## WORK ORDER
From the records that follow, copy every line in which "Include" appears.

(Stored records)
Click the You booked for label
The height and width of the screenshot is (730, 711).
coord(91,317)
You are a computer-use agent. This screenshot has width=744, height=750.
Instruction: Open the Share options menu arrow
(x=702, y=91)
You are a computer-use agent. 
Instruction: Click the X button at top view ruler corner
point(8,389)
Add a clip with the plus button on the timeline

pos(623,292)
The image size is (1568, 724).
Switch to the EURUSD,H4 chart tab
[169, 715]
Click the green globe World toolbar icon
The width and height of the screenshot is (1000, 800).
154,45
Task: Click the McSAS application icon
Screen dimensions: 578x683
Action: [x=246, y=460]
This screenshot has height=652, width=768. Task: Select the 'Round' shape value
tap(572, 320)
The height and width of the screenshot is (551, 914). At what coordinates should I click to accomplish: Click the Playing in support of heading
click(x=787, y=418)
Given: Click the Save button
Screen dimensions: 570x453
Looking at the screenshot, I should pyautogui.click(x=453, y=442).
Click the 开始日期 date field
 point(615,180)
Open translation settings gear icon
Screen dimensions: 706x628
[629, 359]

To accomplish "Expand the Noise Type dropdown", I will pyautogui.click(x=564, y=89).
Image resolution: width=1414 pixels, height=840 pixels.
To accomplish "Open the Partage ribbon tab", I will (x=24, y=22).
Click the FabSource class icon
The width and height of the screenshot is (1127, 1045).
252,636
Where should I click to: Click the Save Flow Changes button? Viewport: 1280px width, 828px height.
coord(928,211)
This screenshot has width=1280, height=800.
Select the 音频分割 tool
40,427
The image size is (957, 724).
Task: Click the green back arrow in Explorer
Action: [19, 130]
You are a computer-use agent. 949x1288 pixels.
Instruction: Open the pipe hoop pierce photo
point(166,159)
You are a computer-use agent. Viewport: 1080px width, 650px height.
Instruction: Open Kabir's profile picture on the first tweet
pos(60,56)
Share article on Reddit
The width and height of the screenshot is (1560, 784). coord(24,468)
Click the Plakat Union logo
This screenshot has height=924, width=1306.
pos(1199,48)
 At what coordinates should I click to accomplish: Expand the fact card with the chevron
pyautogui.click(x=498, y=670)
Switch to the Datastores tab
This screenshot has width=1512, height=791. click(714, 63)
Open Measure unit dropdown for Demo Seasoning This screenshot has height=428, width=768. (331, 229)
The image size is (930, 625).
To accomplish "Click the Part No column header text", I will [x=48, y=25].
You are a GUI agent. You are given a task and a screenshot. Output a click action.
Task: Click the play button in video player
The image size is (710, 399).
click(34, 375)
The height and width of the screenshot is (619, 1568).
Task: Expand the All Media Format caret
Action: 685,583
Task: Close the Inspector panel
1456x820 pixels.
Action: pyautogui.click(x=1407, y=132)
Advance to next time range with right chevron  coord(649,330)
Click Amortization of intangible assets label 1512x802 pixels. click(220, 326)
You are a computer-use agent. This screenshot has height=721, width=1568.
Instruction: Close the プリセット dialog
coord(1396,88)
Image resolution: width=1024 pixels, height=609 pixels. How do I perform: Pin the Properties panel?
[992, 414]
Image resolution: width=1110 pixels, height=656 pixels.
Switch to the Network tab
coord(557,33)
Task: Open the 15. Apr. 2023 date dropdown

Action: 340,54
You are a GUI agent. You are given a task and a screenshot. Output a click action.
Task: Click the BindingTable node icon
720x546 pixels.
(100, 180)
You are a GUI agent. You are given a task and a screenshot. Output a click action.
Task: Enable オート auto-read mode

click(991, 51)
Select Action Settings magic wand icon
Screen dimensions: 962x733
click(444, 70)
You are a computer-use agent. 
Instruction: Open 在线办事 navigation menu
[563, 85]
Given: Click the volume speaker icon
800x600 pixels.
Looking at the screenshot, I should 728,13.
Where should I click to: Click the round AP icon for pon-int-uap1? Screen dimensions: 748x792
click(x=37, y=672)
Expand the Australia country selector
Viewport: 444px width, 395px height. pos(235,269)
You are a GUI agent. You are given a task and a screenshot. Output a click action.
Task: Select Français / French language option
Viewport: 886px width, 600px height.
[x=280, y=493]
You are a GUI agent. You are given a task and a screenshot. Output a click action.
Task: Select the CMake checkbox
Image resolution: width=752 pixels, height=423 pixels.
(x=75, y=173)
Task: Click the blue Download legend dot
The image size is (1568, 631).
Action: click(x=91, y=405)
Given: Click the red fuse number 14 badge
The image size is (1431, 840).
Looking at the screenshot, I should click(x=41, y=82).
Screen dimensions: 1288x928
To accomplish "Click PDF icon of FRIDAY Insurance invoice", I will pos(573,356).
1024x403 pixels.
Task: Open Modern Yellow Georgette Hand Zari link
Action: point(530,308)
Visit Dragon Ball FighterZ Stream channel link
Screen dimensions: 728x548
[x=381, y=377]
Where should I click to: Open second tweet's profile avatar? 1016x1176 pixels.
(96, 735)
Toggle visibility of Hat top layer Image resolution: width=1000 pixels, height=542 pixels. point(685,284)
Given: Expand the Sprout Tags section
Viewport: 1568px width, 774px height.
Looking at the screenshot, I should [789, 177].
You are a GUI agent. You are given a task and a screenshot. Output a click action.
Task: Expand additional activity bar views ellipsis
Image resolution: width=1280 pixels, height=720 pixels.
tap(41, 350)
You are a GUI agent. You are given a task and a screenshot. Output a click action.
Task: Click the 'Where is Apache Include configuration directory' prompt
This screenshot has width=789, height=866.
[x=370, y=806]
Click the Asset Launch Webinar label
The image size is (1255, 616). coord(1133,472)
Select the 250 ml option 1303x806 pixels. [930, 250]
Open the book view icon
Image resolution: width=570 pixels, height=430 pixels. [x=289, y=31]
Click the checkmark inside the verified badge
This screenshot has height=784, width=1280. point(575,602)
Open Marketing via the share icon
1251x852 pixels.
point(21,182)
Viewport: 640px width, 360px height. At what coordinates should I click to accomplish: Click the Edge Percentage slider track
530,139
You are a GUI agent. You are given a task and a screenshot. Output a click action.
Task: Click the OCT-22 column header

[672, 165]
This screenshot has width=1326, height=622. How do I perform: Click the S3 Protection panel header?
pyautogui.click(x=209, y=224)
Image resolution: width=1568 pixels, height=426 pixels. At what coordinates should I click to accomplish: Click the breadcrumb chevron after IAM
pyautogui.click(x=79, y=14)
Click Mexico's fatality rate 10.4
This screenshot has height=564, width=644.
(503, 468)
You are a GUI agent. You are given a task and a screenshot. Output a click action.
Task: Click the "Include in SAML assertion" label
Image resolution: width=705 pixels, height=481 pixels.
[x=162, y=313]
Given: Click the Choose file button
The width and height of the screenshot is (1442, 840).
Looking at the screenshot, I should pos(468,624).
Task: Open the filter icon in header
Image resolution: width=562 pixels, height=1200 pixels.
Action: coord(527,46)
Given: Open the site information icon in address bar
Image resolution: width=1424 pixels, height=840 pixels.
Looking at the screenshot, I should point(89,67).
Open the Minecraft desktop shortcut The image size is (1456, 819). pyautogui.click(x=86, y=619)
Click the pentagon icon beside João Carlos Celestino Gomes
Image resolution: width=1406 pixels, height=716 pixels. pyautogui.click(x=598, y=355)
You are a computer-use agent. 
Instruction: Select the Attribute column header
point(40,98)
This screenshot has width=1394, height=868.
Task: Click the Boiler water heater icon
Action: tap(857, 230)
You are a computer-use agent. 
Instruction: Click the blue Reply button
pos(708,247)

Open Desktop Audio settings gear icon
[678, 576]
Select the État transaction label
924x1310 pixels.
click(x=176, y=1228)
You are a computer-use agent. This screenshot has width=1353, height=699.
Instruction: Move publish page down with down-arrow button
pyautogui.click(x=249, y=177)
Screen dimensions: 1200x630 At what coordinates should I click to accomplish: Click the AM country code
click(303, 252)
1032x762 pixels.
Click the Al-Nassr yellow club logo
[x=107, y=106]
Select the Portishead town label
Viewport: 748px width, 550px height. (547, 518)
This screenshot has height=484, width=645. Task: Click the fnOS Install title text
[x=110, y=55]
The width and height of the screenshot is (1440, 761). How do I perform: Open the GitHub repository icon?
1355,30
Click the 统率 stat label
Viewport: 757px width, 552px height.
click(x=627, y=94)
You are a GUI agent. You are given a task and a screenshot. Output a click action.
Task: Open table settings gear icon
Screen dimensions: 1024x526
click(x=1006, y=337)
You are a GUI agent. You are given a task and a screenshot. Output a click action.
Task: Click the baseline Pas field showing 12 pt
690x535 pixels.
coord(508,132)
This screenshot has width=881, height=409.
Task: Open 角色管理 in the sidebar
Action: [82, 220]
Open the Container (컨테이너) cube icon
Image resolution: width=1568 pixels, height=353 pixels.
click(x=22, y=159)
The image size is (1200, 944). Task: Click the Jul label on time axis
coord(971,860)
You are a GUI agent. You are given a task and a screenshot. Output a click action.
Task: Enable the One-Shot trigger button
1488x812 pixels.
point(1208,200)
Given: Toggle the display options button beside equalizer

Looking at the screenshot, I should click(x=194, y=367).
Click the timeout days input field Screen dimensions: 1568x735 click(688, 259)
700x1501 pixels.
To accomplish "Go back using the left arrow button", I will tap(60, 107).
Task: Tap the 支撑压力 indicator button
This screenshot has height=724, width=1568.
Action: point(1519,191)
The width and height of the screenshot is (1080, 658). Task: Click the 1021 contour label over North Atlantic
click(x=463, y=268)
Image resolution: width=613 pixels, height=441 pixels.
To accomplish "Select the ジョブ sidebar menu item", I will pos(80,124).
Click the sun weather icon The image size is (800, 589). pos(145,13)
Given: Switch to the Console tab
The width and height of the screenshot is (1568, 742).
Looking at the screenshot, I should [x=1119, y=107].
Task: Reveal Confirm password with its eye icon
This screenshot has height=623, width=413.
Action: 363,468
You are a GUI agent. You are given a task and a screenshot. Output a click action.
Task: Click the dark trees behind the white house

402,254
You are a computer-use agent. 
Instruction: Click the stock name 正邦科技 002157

## RESULT BELOW
Task: Click the 'Where is Apache Include configuration directory' prompt
Task: Click the "Include in SAML assertion" label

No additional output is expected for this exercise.